De casterhoek wordt voor elke wagen bepaald en vastgelegd om de band in een bocht een zo groot mogelijk contactvlak te geven met het wegdek. Als het verschil tussen de casterhoeken van uw voorwielen te groot is, zal uw wagen duidelijk naar één kant trekken.
De sporing is het verschil in afstand tussen de voor- en achterkant van de twee wielen van eenzelfde as. Het voertuig wordt bekeken van bovenaf. Toespoor of uitspoor beïnvloeden de wegligging van de wagen in de bochten.
Toespoor betekent dat de voorkanten van de banden dichter bij elkaar liggen. Toespoor veroorzaakt onderstuur in de bochten. Teveel toespoor veroorzaakt snellere slijtage, te beginnen aan de buitenzijde.

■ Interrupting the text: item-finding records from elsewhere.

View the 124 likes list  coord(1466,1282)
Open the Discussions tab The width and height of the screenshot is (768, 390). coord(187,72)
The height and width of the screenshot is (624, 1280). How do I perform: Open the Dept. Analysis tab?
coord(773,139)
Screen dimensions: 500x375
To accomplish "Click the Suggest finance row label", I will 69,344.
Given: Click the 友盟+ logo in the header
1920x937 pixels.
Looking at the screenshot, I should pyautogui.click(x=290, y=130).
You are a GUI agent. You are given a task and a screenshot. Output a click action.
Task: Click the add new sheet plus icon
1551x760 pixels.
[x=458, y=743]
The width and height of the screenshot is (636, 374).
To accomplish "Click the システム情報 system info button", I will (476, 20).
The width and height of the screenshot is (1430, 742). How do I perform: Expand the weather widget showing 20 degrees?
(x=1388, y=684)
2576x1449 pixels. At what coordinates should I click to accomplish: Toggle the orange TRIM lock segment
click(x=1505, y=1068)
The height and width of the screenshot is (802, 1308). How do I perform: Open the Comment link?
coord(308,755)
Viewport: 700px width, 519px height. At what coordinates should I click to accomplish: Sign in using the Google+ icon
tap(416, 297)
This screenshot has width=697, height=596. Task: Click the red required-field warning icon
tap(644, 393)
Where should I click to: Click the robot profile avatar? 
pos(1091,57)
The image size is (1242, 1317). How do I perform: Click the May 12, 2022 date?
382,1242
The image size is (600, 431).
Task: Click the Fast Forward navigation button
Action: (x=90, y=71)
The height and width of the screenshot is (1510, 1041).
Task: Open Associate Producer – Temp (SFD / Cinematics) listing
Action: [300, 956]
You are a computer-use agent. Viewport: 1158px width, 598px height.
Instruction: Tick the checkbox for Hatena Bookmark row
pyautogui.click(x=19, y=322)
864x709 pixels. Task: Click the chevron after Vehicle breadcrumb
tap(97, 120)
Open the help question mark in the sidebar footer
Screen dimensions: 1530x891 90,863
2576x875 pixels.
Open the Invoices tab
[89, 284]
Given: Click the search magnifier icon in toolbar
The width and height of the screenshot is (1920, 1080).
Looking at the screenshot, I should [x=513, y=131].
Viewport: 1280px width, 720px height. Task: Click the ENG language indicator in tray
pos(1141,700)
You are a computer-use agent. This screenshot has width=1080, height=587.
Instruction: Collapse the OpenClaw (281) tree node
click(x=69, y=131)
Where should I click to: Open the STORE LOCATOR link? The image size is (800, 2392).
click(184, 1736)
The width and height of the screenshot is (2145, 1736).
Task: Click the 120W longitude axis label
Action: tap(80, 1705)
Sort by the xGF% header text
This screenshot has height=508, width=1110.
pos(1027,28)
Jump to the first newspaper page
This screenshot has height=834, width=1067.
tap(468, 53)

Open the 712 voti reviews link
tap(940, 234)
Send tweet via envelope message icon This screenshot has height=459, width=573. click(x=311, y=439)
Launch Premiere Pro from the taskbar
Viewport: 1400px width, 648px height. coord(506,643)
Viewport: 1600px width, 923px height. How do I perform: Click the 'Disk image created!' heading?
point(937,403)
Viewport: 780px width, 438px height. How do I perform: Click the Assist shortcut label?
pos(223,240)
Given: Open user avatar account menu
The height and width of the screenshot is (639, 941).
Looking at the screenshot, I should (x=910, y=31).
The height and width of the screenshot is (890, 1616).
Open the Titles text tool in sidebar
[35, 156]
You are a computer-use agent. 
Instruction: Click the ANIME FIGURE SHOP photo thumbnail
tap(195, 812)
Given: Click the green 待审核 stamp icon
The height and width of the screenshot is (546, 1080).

Uitspoor betekent dat de achterkanten van de banden dichter bij elkaar liggen. Uitspoor veroorzaakt overstuur in de bochten en geeft het gevoel dat de wagen de bocht “inglijdt”. Als het uitspoor te groot is, begint de band te verslijten aan de binnenzijde.
Deze slijtage is typisch. Er ontstaat een rubberopstroping op het loopvlak van de band die u kunt voelen als u hier met uw hand overheen strijkt.